„Die besten Leute gehen weg“

■ Berufsschulen finden nur noch wenige Junglehrer, die bei ihnen arbeiten wollen. Personalrat: Die Behörde ist schuld daran

Die Einstellungspraxis der Schulbehörde bei Junglehrern „führt mittlerweile zu erheblichen fachlichen Engpässen“ an Hamburgs Berufsschulen. Das konstatierte gestern der Personalrat der beruflichen Schulen. Denn neue LehrerInnen werden in Hamburg seit geraumer Zeit nur noch auf Dreiviertel-Stellen als Angestellte beschäftigt. Die Folge: Im laufenden Schulhalbjahr waren mehr als 40 Prozent der neuen Berufsschullehrer nicht bereit, zu den Beschäftigungsbedingungen zu arbeiten. Rund 20 Prozent aller Neueingestellten kündigten nach wenigen Monaten wieder.

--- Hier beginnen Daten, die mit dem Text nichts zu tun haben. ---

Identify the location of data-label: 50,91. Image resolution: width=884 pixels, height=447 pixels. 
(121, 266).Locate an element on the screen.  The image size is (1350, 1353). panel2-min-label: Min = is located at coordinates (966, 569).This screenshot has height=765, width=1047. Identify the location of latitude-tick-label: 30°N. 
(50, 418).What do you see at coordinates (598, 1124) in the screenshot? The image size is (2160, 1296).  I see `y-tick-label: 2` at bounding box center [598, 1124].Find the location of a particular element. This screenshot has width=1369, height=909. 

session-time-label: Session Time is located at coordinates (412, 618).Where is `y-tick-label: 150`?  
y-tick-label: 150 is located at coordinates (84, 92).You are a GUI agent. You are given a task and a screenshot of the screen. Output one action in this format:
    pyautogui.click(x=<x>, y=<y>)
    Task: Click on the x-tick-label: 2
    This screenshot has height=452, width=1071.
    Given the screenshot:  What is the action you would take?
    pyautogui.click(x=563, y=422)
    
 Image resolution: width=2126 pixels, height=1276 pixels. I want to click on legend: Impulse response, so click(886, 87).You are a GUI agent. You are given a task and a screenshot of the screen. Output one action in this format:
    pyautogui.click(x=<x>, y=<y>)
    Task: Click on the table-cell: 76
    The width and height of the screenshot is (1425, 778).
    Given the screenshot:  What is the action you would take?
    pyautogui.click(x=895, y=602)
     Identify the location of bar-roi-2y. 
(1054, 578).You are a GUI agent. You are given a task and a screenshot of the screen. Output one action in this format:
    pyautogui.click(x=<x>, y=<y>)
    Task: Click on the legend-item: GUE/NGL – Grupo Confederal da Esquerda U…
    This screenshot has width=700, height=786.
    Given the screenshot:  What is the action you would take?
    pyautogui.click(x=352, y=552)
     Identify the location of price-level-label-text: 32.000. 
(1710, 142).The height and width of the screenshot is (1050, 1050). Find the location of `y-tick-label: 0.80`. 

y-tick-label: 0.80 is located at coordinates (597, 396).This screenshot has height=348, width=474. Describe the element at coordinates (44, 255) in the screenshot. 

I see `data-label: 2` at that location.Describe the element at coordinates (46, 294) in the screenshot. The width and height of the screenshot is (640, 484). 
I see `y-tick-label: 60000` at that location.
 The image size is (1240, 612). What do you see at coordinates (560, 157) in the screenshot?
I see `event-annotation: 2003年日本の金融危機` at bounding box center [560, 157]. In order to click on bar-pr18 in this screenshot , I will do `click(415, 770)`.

„Die besten Leute gehen weg“, erklärte Otto Pagel, stellvertretender Vorsitzender des Personalrats. Schleswig-Holstein biete so manchem Junglehrer aus Hamburg eine Vollzeitstelle im Beamtenverhältnis. Andere Berufsschullehrer wechselten gleich in die Wirtschaft. Auswirkungen hat die Einstellungspraxis auch auf die Lehrerausbildung: „Die Zahl der Studenten der Berufspädagogik ist auf dem Tiefstand“, sagte Pagel. Das Studienseminar habe zunehmend Schwierigkeiten, fachlich geeignete Referendare zu finden.

Die Schulbehörde begründet die Teilzeitbeschäftigung von Junglehrern unter anderem arbeitsmarktpolitisch: Auf diese Weise sollen mehr Lehrer eine Chance erhalten, in den Schuldienst zu kommen. Diese Begründung, so Volker Peters vom Personalrat der Berufsschulen, „ist völlig absurd“. Rund 60 Prozent der „Zwangsteilzeitbeschäftigten“ gingen neben der Schule noch einer anderen Tätigkeit nach. 58 Prozent erhielten zudem von der Schulbehörde eine Zusatzbeschäftigung als Vertretungslehrer. Der Personalrat lehnt daher die unbefristete Einstellung von Dreiviertel-Lehrern ab.

Unterstützung erhält er vom ehemaligen Präsidenten des Hamburger Rechnungshofes, Hermann Granzow. Als Vorsitzender einer Einigungsstelle versuchte Granzow in der vergangenen Woche, zwischen Schulbehörde und Personalrat zu vermitteln. Zuletzt stimmte er der Einstellungspraxis der Behörde zu, um bestehende Beschäftigungsverhältnisse nicht zu gefährden.

In einer persönlichen Erklärung vermerkte Granzow jedoch, er bedaure es, daß er als Vorsitzender der Einigungsstelle „in die unzumutbare Lage“ versetzt worden sei, „eine Entscheidung mittragen zu müssen“, die er „in der Sache nicht vertreten“ könne. Denn die unbefristet angestellten Teilzeitlehrer seien gegenüber verbeamteten Vollzeitlehrern und dem sonstigen öffentlichen Dienst materiell und sozial benachteiligt.